20 Minutes (Lille)

Le 47.1, « détourneme­nt de procédure » ou procédure « habituelle » ?

- Diane Regny Picto : The Noun Project

La colère a, une troisième fois, grondé, dans les rues, mais aussi à l’Assemblée nationale, mardi, alors que le gouverneme­nt tente de faire adopter sa réforme des retraites. L’exécutif a choisi de recourir à la loi rectificat­ive du budget de la Sécurité sociale (PLFSSR) pour faire passer la réforme.

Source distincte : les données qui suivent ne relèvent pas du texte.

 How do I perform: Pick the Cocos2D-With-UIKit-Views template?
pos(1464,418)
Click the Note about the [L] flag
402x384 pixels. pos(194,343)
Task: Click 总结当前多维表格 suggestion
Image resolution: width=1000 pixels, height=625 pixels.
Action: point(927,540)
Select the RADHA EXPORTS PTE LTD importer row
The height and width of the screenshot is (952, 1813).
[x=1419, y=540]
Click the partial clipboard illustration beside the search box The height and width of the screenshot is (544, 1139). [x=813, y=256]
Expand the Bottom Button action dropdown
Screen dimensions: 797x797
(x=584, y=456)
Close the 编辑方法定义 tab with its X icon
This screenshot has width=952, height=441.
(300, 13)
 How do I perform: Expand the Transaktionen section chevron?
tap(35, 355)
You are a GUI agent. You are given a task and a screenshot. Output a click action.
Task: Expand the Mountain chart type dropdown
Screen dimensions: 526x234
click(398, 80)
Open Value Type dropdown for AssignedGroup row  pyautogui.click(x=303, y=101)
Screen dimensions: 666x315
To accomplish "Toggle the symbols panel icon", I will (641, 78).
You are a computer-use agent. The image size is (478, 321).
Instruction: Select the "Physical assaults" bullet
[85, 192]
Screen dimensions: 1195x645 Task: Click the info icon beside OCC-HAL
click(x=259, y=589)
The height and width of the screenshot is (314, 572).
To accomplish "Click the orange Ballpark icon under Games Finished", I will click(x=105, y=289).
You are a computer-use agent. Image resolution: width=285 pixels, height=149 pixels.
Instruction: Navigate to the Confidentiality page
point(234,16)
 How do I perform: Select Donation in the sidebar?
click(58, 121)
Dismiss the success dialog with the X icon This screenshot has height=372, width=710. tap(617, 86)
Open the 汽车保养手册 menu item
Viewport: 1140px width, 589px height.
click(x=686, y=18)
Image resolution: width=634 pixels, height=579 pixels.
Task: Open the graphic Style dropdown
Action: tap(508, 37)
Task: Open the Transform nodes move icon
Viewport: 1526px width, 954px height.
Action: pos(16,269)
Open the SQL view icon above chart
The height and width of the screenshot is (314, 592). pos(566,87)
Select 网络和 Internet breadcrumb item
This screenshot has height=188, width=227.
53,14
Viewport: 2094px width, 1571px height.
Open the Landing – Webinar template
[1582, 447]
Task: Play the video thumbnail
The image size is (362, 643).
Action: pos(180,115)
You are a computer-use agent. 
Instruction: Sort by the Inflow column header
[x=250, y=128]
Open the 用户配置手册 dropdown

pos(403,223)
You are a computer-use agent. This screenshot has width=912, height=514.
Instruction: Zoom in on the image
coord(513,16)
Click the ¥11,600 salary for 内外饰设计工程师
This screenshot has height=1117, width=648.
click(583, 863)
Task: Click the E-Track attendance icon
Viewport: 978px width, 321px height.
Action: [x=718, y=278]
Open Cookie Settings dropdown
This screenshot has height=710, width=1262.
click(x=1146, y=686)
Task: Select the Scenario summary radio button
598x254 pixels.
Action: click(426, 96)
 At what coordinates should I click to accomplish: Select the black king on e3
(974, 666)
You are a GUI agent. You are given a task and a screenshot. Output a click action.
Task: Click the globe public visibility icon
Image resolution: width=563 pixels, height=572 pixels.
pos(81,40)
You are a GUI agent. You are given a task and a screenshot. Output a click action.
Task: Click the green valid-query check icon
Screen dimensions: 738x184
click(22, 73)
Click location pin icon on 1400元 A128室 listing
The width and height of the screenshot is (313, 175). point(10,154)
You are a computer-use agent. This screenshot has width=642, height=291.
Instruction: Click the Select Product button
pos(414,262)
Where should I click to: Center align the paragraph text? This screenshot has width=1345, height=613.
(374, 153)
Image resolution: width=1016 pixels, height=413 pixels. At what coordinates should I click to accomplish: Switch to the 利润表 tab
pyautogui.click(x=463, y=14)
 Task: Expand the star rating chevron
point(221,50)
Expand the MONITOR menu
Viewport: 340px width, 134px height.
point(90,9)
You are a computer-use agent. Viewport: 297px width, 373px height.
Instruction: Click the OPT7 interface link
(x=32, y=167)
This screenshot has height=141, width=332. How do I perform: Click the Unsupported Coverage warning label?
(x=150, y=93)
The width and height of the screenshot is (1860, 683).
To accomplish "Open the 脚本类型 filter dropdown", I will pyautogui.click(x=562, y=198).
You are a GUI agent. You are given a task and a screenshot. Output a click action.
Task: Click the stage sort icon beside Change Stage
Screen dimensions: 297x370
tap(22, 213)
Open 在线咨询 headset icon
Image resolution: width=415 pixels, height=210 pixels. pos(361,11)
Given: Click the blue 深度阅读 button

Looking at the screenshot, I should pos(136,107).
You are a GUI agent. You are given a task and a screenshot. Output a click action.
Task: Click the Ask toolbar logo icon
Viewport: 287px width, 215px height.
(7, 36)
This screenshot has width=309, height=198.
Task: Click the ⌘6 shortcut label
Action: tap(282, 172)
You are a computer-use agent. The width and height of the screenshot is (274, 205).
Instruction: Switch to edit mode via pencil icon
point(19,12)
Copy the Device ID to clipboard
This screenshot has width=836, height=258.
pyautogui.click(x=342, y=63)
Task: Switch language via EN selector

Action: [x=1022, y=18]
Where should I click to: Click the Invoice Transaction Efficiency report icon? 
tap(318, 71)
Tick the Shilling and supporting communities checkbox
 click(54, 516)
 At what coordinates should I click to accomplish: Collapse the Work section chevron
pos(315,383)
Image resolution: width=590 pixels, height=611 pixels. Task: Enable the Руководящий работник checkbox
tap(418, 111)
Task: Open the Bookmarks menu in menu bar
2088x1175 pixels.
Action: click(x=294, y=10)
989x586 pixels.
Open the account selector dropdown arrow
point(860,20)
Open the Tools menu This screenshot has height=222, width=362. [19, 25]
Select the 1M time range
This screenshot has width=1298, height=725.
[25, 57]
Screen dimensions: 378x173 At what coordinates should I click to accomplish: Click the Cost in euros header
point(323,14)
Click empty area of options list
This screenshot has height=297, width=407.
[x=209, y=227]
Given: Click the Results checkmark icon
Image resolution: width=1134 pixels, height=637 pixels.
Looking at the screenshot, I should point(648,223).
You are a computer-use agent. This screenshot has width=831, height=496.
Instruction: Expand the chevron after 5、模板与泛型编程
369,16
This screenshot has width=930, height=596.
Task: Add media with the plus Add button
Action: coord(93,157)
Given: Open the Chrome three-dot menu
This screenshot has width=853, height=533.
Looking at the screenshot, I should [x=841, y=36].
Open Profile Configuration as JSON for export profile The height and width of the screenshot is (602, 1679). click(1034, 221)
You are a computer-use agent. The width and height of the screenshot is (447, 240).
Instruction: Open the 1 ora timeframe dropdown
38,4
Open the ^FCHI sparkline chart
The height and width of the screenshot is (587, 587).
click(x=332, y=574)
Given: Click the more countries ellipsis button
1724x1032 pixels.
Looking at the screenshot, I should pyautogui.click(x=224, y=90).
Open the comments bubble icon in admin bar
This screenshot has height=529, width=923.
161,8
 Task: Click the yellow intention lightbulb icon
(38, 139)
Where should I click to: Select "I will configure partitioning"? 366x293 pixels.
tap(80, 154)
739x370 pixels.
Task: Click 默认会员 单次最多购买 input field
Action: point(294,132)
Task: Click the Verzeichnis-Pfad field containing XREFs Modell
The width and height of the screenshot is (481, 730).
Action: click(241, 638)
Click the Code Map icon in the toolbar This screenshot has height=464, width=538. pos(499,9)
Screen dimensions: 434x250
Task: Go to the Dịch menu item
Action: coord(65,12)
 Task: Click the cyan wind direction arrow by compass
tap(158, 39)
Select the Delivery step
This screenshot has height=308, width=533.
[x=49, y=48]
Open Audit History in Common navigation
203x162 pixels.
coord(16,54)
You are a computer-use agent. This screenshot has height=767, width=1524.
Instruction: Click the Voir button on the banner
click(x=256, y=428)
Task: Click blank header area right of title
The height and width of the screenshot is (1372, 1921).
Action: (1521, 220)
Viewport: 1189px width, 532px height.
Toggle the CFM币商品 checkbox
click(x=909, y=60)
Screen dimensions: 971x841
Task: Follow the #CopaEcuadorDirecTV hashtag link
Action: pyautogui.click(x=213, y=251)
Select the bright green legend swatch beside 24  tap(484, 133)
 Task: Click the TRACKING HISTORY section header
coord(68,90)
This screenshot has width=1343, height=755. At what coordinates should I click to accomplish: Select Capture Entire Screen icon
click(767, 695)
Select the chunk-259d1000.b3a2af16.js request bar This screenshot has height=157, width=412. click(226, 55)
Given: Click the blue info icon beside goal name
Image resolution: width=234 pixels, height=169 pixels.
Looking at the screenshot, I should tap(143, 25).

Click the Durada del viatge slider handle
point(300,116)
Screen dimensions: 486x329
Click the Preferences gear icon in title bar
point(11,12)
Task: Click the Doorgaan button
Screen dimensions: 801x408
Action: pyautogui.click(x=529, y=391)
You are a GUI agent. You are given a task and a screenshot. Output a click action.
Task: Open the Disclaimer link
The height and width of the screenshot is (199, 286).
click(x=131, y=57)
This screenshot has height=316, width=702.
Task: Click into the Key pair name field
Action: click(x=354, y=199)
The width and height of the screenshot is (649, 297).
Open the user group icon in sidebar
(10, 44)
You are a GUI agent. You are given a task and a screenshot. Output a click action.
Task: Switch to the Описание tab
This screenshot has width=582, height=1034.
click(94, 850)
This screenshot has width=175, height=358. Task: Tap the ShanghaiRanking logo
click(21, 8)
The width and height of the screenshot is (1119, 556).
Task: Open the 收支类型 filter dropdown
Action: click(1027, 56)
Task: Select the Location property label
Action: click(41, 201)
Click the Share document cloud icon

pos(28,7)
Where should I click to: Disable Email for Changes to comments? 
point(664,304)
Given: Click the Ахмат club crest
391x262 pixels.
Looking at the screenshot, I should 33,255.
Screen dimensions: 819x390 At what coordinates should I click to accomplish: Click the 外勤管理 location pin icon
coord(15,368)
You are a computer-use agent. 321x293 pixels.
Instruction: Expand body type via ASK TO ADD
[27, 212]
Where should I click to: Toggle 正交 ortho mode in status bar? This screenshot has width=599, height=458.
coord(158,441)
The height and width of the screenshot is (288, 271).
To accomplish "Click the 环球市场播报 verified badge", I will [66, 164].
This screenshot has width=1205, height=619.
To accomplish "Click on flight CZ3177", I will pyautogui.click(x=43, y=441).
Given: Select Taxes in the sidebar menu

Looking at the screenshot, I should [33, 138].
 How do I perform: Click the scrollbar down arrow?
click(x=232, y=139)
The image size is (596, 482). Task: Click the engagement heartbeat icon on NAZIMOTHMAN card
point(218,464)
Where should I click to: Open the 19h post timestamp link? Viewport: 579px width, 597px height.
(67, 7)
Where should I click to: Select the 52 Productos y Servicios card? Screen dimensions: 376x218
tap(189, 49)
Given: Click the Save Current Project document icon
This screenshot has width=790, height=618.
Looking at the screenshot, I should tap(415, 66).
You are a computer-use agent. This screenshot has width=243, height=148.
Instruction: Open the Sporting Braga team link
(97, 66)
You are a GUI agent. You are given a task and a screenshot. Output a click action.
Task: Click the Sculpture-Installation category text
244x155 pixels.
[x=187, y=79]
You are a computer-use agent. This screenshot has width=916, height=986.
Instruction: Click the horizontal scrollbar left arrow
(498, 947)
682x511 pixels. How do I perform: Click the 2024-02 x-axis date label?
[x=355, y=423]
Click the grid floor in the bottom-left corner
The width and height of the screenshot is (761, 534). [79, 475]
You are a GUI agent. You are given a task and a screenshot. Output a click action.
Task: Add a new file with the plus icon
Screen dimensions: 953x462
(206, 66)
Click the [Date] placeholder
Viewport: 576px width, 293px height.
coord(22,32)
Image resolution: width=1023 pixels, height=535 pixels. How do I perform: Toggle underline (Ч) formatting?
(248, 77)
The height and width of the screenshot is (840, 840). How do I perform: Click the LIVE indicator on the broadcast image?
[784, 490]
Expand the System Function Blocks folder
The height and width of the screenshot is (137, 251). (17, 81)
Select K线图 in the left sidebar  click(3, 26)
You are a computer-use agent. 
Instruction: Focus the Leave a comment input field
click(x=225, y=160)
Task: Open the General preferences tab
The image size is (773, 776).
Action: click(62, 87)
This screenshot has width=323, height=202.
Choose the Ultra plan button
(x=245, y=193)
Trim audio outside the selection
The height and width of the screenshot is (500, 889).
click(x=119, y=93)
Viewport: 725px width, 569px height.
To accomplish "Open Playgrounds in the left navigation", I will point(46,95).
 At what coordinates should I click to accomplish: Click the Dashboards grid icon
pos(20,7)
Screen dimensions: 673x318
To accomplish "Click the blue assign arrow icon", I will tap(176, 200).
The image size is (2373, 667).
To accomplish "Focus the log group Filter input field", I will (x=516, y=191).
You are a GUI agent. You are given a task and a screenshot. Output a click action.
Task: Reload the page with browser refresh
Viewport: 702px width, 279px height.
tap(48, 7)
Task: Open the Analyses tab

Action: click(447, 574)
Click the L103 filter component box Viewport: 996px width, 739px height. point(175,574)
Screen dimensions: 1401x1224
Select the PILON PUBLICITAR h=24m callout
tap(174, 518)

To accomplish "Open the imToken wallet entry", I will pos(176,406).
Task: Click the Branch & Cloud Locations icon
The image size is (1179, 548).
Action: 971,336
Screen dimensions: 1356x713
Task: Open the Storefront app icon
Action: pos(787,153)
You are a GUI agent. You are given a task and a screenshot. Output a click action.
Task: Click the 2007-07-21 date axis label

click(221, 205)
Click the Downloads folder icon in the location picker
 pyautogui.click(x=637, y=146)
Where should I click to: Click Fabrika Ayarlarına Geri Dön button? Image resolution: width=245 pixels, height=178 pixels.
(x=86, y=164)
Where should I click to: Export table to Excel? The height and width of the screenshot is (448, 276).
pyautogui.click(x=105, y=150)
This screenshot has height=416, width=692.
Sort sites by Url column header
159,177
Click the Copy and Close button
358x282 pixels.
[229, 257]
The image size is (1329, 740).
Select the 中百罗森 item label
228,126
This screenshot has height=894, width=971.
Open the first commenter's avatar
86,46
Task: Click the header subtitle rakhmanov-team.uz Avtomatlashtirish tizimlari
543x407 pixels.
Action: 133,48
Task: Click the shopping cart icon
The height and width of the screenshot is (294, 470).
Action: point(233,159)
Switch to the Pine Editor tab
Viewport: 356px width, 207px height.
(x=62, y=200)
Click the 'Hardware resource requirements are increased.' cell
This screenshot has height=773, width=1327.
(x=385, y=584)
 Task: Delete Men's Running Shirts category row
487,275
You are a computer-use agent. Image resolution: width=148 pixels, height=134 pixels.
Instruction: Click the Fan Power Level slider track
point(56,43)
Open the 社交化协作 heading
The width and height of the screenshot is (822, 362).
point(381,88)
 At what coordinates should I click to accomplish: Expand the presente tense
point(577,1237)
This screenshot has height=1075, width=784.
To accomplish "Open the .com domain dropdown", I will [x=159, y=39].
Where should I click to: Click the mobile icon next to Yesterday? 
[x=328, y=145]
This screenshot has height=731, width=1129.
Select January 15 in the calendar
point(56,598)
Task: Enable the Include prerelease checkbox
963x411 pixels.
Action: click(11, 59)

Avec cette décision, il réduit le débat parlementa­ire. En effet, l’article 47.1 de la Constituti­on force le Parlement à se prononcer dans un délai de cinquante jours : d’abord vingt jours à l’Assemblée nationale, puis quinze au Sénat et enfin quinze pour qu’une commission paritaire parvienne à un accord. Si les élus ne se sont pas prononcés dans le temps imparti, le gouverneme­nt peut faire passer la réforme par ordonnance. « L’article 47.1 ne peut être utilisé que pour les lois de finance et de financemen­ts de la Sécurité sociale de l’année, explique Dominique Rousseau. Il prévoit un délai d’une durée limitée afin que ces lois soient adoptées avant le 31 décembre. » Pour ce professeur de droit constituti­onnel français à Paris-1 Panthéon-Sorbonne, il s’agit d’« un détourneme­nt de procédure », car les « lois de finance rectificat­ives n’ont aucune urgence à être adoptées ». Le bien-fondé du calendrier très restreint imposé par l’exécutif pourrait donc être remis en question. « Que la réforme des retraites soit adoptée en février, mars ou juin ne changerait rien. Il n’y a pas d’urgence », observe Dominique Rousseau.

L’ombre du 49.3

Repousser l’âge de départ à la retraite en début ou en fin d’année aurait en effet peu d’impact sur le budget de l’État à court terme. Jusqu’ici, « les différente­s lois qui ont réformé la retraite, en 2010, 2013 ou même en 2019, étaient des lois ordinaires », rappelle le spécialist­e du droit constituti­onnel, qui estime que la question de « l’atteinte à la sincérité du débat parlementa­ire » pourrait se poser devant le Conseil constituti­onnel. « On risque d’avoir une réforme des retraites qui n’a pas été votée par l’Assemblée nationale ni par le Sénat, et qui passera grâce au 49.3 », explique-t-il.Par conséquent, « l’ensemble de la réforme pourrait être censuré par le Conseil constituti­onnel au motif que la méthode par laquelle elle a été adoptée n’est pas conforme », prévient Dominique Rousseau. Il estime, enfin, qu’il existe un « vrai risque d’inconstitu­tionnalité » pour cette réforme.